- **Passage**
The COVID-19 pandemic and national responses to it have created significant challenges for people with psychosocial disabilities and the general public. Current measures introduced across Europe cause serious restrictions on our daily functioning, work, and access to health services. These restrictions are very likely to bring along long-term socio-economic consequences, which have a key impact on our mental health. Some areas will have a particular role to play in the further prevention of mental ill-health, such as employment, access to community-based services, and many others.
The webinar aims to anticipate the main risks and start formulating possible solutions.
In this webinar, invited speakers will present their observations, identified challenges and ideas for tackling them in the recovery from the crisis.
- Welcome and introduction – Claudia Marinetti, Mental Health Europe
- Psychosocial risk and protective factors in the context of COVID-19 outbreak and response – Dan Chisholm, World Health Organisation Europe
- Access to community mental health services – how COVID19 is shaping our approach – Steve Appleton, International Initiative for Mental Health Leadership
- Homeworking and Mental Health: from thriving to surviving – Stephen Bevan, Institute for Employment Studies, UK
- Interventions form the audience
- Closing remarks – Claudia Marinetti, Mental Health Europe
Dan Chisholm is Programme Manager for Mental Health at the WHO Regional Office for Europe (based in Copenhagen, Denmark). He works with WHO Member States and other partners to develop and implement national mental health policies and plans, as well as provide guidance, tools and advocacy for the promotion of mental health and the development of prevention, treatment and recovery services across the life-course. He was formerly a Health Systems Adviser in the Department of Mental Health and Substance Abuse at WHO Headquarters Office in Geneva, Switzerland.

- **Material shown**
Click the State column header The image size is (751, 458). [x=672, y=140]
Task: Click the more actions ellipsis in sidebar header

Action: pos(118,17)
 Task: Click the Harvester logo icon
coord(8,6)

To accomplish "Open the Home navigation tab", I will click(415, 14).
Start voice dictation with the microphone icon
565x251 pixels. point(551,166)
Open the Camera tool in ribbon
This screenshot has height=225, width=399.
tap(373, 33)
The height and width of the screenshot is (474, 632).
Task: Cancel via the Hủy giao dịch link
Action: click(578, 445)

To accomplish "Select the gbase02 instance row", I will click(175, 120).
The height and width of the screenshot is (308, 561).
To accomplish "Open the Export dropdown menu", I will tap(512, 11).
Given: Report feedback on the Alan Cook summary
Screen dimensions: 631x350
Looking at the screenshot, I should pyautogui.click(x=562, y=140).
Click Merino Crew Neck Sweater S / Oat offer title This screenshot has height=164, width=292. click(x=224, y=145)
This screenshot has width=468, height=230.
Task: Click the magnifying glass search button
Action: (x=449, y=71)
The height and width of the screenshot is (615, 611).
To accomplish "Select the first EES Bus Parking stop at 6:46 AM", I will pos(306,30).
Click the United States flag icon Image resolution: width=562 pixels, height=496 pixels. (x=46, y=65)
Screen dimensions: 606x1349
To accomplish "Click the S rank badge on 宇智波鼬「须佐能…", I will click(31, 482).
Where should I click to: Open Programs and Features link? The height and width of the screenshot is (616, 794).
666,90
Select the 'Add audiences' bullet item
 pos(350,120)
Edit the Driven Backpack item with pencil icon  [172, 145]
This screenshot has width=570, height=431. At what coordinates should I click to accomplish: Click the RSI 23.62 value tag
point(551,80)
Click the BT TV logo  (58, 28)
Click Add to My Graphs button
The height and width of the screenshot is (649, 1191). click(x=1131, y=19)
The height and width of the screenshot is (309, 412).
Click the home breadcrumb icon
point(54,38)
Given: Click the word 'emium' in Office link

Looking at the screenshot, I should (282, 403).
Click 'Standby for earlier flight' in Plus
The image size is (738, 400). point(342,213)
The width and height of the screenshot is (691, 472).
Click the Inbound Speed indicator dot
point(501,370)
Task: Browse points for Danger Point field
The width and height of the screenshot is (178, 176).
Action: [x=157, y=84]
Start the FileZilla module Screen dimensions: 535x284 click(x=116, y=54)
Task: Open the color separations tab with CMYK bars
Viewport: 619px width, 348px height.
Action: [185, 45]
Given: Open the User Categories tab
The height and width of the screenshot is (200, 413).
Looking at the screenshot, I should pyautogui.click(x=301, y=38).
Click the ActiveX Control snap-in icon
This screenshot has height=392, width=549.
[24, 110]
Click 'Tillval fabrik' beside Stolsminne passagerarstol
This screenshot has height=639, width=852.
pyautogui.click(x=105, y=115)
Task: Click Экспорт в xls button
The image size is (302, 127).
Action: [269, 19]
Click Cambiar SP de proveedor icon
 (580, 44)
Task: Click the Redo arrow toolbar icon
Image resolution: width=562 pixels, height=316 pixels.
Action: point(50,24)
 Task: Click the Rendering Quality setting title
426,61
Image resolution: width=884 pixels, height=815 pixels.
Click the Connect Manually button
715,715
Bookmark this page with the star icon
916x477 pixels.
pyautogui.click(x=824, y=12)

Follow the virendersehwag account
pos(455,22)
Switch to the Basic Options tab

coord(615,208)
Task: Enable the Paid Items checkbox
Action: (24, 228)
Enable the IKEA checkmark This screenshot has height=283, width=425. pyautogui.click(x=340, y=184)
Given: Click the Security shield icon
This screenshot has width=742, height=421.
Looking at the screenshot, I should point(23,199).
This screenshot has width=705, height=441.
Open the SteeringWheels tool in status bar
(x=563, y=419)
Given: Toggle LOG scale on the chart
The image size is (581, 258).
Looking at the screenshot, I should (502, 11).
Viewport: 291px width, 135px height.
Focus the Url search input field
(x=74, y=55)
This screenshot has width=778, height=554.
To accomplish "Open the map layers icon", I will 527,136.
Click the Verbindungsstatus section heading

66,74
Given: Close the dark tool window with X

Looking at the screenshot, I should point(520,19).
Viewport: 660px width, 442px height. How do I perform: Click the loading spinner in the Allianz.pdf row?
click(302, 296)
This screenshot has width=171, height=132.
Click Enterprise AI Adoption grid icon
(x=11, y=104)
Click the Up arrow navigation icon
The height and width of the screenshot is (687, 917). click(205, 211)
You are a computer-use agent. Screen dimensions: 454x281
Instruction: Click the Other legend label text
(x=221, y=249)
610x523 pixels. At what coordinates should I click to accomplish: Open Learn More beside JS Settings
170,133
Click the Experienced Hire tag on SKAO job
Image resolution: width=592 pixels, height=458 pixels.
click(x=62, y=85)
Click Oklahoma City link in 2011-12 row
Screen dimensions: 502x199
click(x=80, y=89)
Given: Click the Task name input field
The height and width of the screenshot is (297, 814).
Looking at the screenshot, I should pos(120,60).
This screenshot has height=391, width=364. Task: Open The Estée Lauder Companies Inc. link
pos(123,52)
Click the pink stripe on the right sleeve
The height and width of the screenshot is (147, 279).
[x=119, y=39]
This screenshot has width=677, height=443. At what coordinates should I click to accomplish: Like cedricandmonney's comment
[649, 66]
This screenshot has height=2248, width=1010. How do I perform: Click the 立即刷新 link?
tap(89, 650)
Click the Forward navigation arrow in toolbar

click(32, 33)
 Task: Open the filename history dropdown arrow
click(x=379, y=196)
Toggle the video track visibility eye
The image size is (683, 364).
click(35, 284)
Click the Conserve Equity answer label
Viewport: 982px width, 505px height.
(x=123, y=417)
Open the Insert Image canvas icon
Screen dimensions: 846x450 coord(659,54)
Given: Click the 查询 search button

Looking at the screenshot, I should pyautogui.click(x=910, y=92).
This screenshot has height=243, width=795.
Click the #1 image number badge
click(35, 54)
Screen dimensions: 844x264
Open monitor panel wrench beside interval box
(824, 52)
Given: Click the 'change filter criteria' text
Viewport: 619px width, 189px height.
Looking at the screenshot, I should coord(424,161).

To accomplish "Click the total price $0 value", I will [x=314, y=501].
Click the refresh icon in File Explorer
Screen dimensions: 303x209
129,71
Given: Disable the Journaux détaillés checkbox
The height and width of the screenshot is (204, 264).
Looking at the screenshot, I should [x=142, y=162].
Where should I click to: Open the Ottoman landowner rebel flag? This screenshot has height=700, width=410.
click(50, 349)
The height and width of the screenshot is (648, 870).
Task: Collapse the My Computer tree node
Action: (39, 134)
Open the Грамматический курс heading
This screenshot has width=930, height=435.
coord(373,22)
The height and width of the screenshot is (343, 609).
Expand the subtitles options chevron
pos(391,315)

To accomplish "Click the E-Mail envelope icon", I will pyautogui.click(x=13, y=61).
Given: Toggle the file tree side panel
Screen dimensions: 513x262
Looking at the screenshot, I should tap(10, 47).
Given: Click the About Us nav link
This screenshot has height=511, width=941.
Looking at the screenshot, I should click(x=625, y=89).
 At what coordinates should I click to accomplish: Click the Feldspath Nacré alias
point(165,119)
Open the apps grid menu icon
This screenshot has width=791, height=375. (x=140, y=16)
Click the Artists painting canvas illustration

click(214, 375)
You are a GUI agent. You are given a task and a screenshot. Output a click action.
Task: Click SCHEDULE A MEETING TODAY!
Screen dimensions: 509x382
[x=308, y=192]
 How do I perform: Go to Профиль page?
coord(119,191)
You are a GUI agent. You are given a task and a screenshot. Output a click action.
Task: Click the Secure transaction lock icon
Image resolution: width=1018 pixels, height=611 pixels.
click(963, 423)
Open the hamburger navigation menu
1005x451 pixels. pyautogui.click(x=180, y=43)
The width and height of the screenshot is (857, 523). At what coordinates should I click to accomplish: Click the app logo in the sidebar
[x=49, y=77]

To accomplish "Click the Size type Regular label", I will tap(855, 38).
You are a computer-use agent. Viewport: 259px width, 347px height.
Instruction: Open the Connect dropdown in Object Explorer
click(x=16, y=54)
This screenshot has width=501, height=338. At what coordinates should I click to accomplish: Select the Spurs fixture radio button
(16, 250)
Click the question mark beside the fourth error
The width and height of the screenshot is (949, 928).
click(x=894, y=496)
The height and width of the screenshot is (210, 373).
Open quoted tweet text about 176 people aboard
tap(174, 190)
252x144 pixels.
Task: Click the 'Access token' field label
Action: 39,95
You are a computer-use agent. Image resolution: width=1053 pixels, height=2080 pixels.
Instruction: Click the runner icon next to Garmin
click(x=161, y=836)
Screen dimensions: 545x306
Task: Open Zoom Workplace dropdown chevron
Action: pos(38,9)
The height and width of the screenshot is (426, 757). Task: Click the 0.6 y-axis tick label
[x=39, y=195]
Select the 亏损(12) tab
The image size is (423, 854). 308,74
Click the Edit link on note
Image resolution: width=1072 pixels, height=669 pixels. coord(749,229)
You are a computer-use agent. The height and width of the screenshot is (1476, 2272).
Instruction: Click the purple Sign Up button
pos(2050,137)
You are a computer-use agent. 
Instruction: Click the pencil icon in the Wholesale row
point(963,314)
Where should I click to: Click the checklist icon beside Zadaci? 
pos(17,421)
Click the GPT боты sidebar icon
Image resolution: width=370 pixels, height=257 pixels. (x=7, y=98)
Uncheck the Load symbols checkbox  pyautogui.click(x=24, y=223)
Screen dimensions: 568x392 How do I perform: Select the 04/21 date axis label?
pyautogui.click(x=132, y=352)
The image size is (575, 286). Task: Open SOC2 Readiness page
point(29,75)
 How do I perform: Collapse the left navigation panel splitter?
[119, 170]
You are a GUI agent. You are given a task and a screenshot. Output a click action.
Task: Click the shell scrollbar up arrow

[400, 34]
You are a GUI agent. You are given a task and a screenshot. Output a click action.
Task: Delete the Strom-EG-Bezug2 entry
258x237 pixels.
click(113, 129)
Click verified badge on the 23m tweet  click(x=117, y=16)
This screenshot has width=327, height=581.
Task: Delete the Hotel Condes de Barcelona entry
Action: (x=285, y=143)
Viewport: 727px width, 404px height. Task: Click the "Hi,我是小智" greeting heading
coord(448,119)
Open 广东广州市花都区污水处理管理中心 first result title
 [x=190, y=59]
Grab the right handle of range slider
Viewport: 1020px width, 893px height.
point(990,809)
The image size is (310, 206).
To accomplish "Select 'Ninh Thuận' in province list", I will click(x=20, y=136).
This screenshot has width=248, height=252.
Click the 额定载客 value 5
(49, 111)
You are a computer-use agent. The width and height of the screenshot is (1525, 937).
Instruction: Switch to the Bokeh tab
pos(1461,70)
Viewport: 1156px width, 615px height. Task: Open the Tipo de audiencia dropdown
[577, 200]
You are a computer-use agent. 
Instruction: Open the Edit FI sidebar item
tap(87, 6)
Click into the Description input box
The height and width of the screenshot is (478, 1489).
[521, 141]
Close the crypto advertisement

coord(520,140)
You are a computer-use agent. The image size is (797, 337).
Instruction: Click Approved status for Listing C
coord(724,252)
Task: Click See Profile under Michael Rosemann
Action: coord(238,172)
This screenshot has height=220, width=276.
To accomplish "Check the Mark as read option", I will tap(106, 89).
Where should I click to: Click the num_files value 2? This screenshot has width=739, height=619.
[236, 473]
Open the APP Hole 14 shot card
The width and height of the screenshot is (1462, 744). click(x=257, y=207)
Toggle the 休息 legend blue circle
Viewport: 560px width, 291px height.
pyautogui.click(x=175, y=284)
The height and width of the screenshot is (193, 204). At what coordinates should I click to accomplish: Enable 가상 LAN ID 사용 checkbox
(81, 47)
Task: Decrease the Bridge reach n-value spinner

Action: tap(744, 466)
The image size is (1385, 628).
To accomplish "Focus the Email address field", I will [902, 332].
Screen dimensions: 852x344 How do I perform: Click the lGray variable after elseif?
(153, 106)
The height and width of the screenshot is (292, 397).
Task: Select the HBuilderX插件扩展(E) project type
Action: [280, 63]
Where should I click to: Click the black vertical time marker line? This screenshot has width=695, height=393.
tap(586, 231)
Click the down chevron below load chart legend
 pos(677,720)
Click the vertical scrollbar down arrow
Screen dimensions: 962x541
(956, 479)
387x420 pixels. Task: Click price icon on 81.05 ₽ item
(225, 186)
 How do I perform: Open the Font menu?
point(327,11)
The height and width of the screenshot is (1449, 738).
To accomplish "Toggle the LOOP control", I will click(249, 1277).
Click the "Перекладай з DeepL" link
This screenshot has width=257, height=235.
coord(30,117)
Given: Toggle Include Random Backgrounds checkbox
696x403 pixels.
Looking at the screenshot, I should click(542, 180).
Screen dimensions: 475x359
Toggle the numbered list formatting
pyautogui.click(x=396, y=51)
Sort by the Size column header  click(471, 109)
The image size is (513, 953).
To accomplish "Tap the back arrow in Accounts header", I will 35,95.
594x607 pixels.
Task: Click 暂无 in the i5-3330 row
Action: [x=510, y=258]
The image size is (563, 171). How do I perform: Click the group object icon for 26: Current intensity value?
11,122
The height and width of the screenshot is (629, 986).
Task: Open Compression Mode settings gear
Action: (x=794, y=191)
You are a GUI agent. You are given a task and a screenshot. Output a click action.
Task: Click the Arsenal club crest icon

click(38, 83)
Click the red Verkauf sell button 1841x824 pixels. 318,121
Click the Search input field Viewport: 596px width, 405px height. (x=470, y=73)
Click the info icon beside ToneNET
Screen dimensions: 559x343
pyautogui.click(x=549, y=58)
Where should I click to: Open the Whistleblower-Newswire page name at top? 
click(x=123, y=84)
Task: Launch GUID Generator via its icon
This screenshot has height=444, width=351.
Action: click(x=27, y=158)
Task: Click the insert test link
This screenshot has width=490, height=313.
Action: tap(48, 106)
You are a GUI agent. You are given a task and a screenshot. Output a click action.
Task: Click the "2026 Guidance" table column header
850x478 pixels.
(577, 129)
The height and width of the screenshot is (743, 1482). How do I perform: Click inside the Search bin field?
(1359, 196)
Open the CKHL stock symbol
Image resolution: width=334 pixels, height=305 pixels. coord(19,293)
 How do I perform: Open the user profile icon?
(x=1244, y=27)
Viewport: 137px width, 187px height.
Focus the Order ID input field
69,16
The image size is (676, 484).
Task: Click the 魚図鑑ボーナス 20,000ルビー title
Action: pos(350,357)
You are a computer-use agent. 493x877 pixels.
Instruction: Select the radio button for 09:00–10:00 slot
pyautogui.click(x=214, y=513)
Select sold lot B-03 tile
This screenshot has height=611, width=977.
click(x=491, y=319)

- **Task requirements**
1/ List each organization named alongside a speaker in the program of the webinar announcement.
2/ According to the webinar announcement, in which city is the WHO Regional Office for Europe based?
3/ Go on with the webinar announcement from its final sentence.
The records are taken from a different source than the webinar announcement.

- **Responses by task**
1/
- Mental Health Europe
- World Health Organisation Europe
- International Initiative for Mental Health Leadership
- Institute for Employment Studies, UK

2/ Copenhagen, Denmark.

3/
Steve Appleton is the European Lead for the International Initiative for Mental Health Leadership and co-ordinates their work in the UK while working closely with colleagues in Europe, the USA, Canada and Australasia. As part of this role Steve co-facilitates the work of the I-CIRCLE collaborative which brings together cities from around the world on work related to population mental health improvement and prevention
Stephen Bevan is head of HR research development at IES with responsibility for developing innovative new projects and programmes with IES partners and other collaborators. He has a special interest in workforce health and wellbeing, having led a number of national and international projects focusing on workforce health and the impact of chronic illness on productivity and social inclusion. He is the Project Director of a major impact evaluation project for the Work and Health Joint Unit which is tracking the progress of health-led trials for people with mental health and musculoskeletal disorders (MSDs).